→ Provided data:
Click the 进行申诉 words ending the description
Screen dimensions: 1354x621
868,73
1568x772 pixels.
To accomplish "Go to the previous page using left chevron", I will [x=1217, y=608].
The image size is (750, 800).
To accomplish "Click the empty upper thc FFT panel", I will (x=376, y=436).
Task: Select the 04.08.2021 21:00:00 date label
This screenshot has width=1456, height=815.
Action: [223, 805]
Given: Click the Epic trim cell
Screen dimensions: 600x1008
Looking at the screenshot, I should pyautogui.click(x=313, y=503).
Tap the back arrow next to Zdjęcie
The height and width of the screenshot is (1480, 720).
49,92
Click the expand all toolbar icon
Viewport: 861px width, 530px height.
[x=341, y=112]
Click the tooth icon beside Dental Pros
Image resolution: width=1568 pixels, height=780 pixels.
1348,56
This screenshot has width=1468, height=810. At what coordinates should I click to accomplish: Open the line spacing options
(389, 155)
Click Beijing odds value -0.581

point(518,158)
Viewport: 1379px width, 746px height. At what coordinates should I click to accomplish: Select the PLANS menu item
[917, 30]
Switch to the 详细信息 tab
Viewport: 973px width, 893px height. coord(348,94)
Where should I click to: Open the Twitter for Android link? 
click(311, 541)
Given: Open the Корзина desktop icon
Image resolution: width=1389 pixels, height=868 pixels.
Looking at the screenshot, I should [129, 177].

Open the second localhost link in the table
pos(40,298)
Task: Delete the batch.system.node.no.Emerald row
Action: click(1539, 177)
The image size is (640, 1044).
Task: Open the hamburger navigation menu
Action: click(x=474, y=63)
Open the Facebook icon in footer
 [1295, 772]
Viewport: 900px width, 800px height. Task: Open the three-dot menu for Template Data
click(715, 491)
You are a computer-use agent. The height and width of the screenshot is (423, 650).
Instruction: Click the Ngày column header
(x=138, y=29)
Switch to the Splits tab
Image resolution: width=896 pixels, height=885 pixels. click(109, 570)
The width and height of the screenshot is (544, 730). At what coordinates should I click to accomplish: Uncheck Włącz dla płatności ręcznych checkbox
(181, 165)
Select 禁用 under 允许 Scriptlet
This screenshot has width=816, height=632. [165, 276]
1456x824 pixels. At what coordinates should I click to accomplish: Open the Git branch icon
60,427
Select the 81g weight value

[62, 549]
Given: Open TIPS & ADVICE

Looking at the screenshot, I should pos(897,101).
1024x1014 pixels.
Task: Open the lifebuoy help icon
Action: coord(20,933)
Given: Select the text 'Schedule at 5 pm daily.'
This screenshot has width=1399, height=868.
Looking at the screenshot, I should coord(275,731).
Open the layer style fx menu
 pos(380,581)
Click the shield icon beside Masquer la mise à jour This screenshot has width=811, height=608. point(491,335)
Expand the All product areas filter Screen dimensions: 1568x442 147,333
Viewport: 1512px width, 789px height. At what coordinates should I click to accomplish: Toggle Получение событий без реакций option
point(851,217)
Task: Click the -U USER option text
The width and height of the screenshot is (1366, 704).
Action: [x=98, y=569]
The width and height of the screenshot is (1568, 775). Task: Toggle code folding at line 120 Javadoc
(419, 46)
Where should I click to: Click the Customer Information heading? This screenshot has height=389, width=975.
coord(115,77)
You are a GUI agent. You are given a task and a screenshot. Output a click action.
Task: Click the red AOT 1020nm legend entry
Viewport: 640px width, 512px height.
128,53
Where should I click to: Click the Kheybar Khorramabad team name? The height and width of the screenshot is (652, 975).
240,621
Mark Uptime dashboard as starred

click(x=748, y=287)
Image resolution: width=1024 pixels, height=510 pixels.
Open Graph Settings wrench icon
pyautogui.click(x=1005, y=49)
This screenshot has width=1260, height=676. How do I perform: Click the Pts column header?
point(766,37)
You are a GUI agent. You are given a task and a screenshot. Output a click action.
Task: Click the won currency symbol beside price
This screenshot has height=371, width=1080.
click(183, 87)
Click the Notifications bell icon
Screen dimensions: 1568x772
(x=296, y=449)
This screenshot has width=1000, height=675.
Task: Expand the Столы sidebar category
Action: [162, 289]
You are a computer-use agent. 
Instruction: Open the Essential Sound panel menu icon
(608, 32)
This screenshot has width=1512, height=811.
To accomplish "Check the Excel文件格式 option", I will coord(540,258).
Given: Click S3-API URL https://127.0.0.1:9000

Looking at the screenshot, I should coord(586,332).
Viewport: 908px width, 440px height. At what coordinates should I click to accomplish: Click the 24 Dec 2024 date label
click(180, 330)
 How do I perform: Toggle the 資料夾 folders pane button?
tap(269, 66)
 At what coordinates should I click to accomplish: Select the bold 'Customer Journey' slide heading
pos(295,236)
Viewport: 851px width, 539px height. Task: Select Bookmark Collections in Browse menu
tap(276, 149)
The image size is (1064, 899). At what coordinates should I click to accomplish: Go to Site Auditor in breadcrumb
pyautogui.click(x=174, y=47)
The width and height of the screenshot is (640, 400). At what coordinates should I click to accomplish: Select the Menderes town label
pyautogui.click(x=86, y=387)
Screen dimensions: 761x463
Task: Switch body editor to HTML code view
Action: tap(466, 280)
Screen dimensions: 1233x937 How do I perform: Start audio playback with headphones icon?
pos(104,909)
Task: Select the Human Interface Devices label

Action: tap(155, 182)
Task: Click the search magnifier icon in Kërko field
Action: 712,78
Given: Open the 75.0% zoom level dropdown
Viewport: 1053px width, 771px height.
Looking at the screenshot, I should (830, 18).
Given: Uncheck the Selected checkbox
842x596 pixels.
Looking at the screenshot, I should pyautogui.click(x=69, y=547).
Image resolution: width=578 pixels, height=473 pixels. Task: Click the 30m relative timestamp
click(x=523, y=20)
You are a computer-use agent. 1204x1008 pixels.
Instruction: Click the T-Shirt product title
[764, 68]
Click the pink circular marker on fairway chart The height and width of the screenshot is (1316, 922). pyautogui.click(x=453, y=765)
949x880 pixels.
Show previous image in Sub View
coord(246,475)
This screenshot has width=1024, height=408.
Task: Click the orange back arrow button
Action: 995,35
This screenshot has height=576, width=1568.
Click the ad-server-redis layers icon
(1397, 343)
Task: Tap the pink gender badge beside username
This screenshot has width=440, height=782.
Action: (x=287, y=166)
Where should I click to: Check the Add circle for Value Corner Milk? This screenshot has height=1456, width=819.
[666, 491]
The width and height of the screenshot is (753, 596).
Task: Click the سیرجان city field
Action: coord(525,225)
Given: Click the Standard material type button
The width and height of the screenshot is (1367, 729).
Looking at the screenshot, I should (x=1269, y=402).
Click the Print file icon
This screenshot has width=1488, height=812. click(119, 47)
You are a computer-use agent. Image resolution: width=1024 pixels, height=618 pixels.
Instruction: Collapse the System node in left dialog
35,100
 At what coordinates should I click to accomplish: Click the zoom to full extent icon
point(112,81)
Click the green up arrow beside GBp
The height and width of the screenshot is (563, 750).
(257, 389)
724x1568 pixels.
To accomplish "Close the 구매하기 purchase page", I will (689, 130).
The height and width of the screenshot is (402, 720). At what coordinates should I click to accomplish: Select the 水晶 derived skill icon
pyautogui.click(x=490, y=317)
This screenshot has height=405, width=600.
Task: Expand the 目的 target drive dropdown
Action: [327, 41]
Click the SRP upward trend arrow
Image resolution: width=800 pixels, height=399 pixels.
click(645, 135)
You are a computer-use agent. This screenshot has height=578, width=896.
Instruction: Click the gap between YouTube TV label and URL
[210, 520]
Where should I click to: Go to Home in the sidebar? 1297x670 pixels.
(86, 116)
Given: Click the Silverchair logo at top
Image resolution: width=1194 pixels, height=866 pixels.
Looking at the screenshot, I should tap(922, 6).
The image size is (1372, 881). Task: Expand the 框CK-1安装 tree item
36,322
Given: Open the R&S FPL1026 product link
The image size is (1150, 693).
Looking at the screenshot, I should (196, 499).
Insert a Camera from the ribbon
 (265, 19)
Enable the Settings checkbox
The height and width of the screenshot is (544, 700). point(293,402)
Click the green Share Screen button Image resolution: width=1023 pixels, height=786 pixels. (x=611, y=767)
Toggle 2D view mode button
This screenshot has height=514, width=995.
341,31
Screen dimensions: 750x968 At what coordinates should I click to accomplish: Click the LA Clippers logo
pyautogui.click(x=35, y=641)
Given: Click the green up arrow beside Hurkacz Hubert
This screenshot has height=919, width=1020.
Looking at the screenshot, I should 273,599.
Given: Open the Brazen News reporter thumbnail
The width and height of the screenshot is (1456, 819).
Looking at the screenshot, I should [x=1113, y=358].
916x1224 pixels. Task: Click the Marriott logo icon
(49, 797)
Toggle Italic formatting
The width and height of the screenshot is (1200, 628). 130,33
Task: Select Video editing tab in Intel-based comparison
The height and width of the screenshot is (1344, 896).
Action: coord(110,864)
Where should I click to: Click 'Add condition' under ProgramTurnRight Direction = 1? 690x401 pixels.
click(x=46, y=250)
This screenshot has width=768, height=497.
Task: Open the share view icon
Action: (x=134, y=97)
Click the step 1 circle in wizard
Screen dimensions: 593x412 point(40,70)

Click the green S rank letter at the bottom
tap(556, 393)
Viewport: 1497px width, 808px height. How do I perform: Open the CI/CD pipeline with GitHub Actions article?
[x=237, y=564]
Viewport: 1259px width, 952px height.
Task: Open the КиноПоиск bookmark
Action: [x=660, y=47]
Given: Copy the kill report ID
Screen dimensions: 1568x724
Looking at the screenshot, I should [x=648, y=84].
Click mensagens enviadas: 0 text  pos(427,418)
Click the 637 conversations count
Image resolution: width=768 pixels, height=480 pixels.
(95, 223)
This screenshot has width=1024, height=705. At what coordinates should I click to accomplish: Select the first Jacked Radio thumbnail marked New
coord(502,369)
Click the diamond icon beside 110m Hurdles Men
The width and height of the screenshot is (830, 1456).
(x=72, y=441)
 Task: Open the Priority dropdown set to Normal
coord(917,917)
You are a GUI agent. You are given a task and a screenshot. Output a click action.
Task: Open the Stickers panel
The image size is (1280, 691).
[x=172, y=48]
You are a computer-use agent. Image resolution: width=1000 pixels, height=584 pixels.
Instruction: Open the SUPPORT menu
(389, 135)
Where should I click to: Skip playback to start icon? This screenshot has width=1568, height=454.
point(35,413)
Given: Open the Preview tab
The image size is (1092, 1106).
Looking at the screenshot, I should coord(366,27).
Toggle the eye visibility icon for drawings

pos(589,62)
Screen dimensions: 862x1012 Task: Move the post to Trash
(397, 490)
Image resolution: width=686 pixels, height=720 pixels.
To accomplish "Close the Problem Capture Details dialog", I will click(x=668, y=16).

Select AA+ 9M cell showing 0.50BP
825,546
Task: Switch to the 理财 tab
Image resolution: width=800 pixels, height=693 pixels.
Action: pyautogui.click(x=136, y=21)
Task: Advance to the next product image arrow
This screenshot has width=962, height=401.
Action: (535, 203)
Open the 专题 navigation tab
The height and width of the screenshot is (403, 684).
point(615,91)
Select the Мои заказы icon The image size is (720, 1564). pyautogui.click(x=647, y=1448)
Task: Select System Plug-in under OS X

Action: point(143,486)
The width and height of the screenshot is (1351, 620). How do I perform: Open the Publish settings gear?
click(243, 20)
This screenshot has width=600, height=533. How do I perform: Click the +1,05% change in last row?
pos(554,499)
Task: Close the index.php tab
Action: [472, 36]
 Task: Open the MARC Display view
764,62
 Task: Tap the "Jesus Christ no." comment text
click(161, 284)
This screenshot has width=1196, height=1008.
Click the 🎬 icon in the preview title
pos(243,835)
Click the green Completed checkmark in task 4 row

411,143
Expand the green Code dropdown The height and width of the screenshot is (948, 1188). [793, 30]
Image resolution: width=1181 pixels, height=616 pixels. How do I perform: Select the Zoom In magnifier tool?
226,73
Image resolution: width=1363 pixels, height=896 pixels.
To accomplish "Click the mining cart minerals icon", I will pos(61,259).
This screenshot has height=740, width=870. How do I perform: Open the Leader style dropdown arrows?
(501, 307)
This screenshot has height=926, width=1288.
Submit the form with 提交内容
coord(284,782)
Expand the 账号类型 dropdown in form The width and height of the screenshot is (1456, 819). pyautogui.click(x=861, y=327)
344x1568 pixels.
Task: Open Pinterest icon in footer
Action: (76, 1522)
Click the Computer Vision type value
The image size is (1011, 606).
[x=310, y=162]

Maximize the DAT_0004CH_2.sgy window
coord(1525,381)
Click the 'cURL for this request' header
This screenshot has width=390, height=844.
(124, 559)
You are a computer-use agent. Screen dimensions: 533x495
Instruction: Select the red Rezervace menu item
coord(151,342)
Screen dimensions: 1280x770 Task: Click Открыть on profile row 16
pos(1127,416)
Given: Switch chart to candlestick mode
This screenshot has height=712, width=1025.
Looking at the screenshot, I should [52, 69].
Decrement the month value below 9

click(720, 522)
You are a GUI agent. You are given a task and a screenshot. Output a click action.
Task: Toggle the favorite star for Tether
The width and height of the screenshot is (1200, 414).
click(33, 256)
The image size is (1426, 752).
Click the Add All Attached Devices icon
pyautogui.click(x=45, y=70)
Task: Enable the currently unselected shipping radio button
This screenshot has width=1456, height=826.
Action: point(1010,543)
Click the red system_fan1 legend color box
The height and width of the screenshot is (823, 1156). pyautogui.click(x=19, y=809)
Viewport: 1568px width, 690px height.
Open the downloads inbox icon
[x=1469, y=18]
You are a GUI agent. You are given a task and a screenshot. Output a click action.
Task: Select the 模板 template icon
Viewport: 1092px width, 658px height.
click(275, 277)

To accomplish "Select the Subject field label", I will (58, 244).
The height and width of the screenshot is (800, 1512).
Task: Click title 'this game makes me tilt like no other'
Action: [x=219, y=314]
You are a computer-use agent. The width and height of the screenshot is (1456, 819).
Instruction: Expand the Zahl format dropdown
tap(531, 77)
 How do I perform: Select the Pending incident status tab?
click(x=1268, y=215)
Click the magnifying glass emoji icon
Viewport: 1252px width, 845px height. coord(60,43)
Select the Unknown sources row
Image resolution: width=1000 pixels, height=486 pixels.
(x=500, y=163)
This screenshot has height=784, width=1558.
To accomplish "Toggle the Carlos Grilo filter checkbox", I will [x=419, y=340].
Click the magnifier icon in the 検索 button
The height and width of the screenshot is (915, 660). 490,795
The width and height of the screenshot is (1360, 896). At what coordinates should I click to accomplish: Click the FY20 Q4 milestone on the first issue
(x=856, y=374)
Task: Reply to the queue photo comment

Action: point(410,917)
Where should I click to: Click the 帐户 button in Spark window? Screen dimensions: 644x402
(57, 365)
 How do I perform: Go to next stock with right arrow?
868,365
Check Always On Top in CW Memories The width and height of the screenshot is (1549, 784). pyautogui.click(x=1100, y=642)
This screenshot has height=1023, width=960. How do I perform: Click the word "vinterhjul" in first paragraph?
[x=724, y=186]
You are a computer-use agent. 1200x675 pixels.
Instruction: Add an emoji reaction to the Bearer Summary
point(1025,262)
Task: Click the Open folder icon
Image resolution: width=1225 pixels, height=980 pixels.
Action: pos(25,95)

→ Exercise objective: Please give an exact copy of the lines above, beginning with the line containing "Click the 637 conversations count" and running through the line containing "Click the diamond", and of no other lines.

→ Exercise answer:
Click the 637 conversations count
Image resolution: width=768 pixels, height=480 pixels.
(95, 223)
This screenshot has width=1024, height=705. At what coordinates should I click to accomplish: Select the first Jacked Radio thumbnail marked New
coord(502,369)
Click the diamond icon beside 110m Hurdles Men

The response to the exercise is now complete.